Databricks SQL & SQL Warehouses

SQL Warehouses vs Clusters

Why SQL Warehouses Exist

The Problem: Data analysts need fast, reliable SQL access to lakehouse data, but all-purpose Spark clusters are overkill for SQL queries -- they are expensive, slow to start, and designed for general-purpose computing.

The Solution: SQL Warehouses are purpose-built compute endpoints optimized exclusively for SQL workloads, offering faster startup, better query performance, and a familiar SQL IDE experience.

Key Insight: SQL Warehouses use the Photon engine by default, delivering up to 12x faster queries compared to standard Spark SQL on all-purpose clusters.

Real-World Analogy

Think of it like kitchen appliances:

All-Purpose Cluster = A full kitchen with oven, stove, grill, and prep area -- can do anything but takes time to set up
SQL Warehouse = A specialized espresso machine -- does one thing (SQL) but does it faster and more efficiently

Feature	SQL Warehouse	All-Purpose Cluster
Purpose	SQL queries, dashboards, BI tools	General compute (Python, Scala, ML)

▬▬▬▬▬▬

STATED PROBLEM A: Turn the rows below, starting at the line that contains "This screenshot has height=344, width=553." and ending at the line that contains "[x=1019, y=24]", into a numbered list, one line per item, with blank lines left out.

▬▬▬▬▬▬

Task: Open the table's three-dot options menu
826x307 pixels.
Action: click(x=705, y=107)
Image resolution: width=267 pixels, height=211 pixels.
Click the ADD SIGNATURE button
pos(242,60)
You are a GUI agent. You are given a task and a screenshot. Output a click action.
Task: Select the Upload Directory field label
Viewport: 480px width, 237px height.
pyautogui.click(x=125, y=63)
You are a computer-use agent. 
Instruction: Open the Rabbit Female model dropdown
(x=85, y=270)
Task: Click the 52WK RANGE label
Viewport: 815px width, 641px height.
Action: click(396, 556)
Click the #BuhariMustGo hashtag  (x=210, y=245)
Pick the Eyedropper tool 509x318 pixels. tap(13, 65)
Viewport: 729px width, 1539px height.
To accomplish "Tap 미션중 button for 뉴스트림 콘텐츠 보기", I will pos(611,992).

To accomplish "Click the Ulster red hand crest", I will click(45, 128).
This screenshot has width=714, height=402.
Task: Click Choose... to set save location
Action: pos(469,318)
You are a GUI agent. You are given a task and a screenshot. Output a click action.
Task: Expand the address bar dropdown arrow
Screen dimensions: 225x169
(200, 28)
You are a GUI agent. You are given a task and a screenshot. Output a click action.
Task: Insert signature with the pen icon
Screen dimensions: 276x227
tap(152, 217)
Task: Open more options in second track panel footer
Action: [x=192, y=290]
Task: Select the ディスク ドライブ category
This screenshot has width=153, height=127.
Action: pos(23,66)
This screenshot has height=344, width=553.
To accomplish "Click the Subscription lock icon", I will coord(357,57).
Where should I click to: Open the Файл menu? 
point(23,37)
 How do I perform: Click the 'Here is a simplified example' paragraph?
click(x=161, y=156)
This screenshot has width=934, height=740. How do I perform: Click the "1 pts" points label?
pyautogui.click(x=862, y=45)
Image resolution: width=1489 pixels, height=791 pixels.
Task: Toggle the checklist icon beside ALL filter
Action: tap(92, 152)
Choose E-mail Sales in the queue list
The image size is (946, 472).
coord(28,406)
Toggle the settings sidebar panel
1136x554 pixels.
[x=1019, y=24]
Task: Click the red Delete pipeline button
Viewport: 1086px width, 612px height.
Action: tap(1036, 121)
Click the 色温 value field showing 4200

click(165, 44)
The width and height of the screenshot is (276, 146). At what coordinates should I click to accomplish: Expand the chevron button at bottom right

▬▬▬▬▬▬

STATED PROBLEM B: According to the text on Databricks SQL Warehouses, which engine do SQL Warehouses use by default?

CORRECT RESPONSE A:
1. This screenshot has height=344, width=553.
2. To accomplish "Click the Subscription lock icon", I will coord(357,57).
3. Where should I click to: Open the Файл menu? 
4. point(23,37)
5.  How do I perform: Click the 'Here is a simplified example' paragraph?
6. click(x=161, y=156)
7. This screenshot has width=934, height=740. How do I perform: Click the "1 pts" points label?
8. pyautogui.click(x=862, y=45)
9. Image resolution: width=1489 pixels, height=791 pixels.
10. Task: Toggle the checklist icon beside ALL filter
11. Action: tap(92, 152)
12. Choose E-mail Sales in the queue list
13. The image size is (946, 472).
14. coord(28,406)
15. Toggle the settings sidebar panel
16. 1136x554 pixels.
17. [x=1019, y=24]

CORRECT RESPONSE B: The Photon engine.